## Instructions to follow
Read each of the lines below and tally those with "computer"; the tally is the whole answer.

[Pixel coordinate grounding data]
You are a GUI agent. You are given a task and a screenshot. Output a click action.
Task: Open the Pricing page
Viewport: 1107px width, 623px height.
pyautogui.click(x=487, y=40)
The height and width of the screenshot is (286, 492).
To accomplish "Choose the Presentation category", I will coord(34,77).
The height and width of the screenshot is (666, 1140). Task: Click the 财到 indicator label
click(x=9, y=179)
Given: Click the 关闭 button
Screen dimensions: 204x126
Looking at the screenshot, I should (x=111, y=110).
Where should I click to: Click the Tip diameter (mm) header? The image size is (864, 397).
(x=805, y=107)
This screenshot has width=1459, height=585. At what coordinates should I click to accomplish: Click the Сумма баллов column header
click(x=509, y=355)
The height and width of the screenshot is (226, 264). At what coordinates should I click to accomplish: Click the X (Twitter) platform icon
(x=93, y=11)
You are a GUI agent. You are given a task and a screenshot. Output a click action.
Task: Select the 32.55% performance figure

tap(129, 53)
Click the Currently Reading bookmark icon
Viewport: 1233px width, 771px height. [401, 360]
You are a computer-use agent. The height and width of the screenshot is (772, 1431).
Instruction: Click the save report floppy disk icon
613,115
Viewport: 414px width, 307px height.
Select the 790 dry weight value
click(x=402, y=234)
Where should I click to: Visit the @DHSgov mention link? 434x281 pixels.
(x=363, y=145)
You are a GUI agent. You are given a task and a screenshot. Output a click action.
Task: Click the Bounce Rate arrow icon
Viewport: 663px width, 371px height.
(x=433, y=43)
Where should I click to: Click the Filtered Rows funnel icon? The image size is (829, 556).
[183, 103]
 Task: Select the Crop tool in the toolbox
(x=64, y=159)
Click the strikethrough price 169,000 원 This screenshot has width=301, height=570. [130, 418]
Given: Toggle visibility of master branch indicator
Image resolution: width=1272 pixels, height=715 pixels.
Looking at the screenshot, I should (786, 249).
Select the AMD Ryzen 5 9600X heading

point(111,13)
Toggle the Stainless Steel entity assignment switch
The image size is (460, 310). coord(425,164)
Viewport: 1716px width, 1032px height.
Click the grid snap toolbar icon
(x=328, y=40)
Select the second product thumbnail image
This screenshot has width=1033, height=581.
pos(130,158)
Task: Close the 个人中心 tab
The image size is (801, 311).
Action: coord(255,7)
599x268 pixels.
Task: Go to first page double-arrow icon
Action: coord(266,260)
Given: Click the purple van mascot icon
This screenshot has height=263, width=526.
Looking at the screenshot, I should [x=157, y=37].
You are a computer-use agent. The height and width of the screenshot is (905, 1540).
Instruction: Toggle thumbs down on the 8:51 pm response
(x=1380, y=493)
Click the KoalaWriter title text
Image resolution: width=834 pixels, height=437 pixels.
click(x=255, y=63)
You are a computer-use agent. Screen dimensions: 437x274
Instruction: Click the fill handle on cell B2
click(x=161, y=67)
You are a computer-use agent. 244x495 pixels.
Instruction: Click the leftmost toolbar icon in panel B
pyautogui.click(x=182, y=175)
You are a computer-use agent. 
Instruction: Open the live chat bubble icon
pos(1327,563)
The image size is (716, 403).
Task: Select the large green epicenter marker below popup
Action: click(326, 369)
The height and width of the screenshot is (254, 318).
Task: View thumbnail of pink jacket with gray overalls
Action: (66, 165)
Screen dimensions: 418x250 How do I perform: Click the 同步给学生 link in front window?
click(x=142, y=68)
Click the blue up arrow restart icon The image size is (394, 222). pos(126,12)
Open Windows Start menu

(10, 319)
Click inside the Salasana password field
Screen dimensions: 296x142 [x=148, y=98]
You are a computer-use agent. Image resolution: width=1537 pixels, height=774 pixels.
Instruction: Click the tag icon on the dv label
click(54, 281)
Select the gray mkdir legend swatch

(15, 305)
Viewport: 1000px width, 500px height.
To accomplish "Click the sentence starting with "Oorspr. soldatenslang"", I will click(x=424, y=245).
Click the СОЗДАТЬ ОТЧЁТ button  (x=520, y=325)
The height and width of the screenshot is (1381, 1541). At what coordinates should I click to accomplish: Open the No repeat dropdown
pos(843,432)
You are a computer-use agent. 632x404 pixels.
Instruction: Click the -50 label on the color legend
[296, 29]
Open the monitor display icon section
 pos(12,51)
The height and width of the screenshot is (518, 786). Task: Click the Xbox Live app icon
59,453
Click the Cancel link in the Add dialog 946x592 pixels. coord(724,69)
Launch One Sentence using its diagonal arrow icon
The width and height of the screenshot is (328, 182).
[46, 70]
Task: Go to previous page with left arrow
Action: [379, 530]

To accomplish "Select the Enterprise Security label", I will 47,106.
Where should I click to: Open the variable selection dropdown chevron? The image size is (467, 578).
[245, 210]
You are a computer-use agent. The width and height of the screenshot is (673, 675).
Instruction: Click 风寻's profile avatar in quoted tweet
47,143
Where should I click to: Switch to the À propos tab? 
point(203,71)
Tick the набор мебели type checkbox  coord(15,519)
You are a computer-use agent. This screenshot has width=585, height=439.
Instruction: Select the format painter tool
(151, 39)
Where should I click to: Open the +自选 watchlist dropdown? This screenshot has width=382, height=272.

## Response for this exercise
9